Once your VAWA self-petition is approved, you can apply for an Employment Authorization Document (EAD) by filing Form I-765. The eligibility category for approved VAWA principal petitioners is (c)(31). You do not need to first receive deferred action; the approved I-360 itself makes you eligible. Your derivative children, however, must receive deferred action before they can get their own work permits.8U.S. Citizenship and Immigration Services. VAWA Authorized EADs
Federal law puts strict limits on who can learn about your VAWA petition. Under 8 U.S.C. § 1367, the Department of Homeland Security, the Department of Justice, and the State Department are all prohibited from disclosing information about your case.

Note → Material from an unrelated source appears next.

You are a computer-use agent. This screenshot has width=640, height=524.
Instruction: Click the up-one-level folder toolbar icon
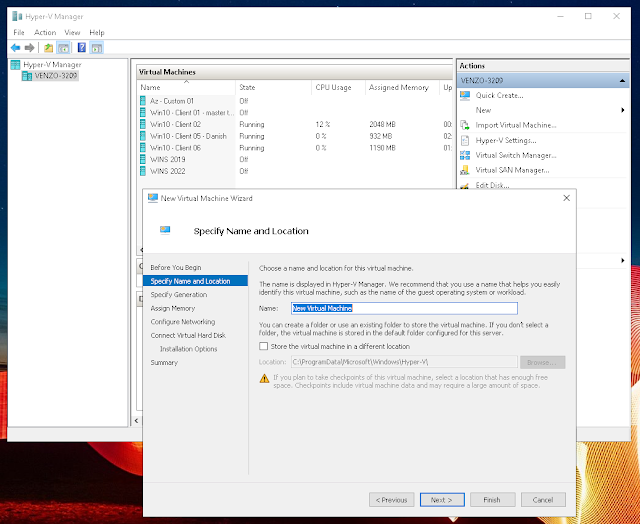coord(48,48)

This protection lasts until your application is finally denied and all appeals are exhausted. In practical terms, this means USCIS will not contact your abuser about the petition, will not share your filing with immigration enforcement based on information the abuser provides, and will not confirm or deny that you have a pending case if the abuser calls to ask.9Office of the Law Revision Counsel. 8 USC 1367 – Penalties for Disclosure of Information
If you need to change your address during the case, use the specialized VAWA address-change procedures rather than the standard online change-of-address process. You can call the USCIS Contact Center at 800-375-5283 with your receipt notice in hand, send a secure message through your USCIS online account, or mail a signed Form AR-11 directly to the service center handling your case. Use certified or return-receipt mail so you have proof it was sent. Each pending form or application requires a separate address-change request.10USCIS. Change of Address Procedures for VAWA/T/U Cases and Form I-751 Abuse Waivers
An approved I-360 is not a green card. It is the first step toward one. To become a lawful permanent resident, you file Form I-485, Application to Register Permanent Residence or Adjust Status. The timeline for this second step depends on who your abuser is.11U.S. Citizenship and Immigration Services. Green Card for VAWA Self-Petitioner
VAWA self-petitioners receive important exemptions during the green card process. You are exempt from all bars to adjustment of status, from the public charge ground of inadmissibility, and from the ground of inadmissibility for entering without inspection. Additionally, you do not accrue unlawful presence if you can show a substantial connection between the abuse and whatever caused you to fall out of lawful status.12USCIS. Unlawful Presence and Inadmissibility
When you file for adjustment, you will need a completed Form I-693, the immigration medical examination form, filled out by a USCIS-designated civil surgeon. As of late 2024, USCIS requires this form to be submitted with your I-485 rather than later in the process. The civil surgeon sets their own fees for the exam, so costs vary.13U.S. Citizenship and Immigration Services. I-693, Report of Immigration Medical Examination and Vaccination Record
Leaving the United States while your adjustment of status application is pending is risky and requires advance planning. If you depart without an approved advance parole document (Form I-131), USCIS will treat your I-485 as abandoned and deny it. Even with advance parole, re-entry is at the discretion of the border officer, who will review your full immigration history.11U.S. Citizenship and Immigration Services. Green Card for VAWA Self-Petitioner
If you have accumulated unlawful presence, leaving the country could trigger a three- or ten-year re-entry bar even if you hold advance parole. Do not book travel or purchase tickets until the advance parole document is physically in your hands. Processing for Form I-131 can take months, so apply well ahead of any planned trip.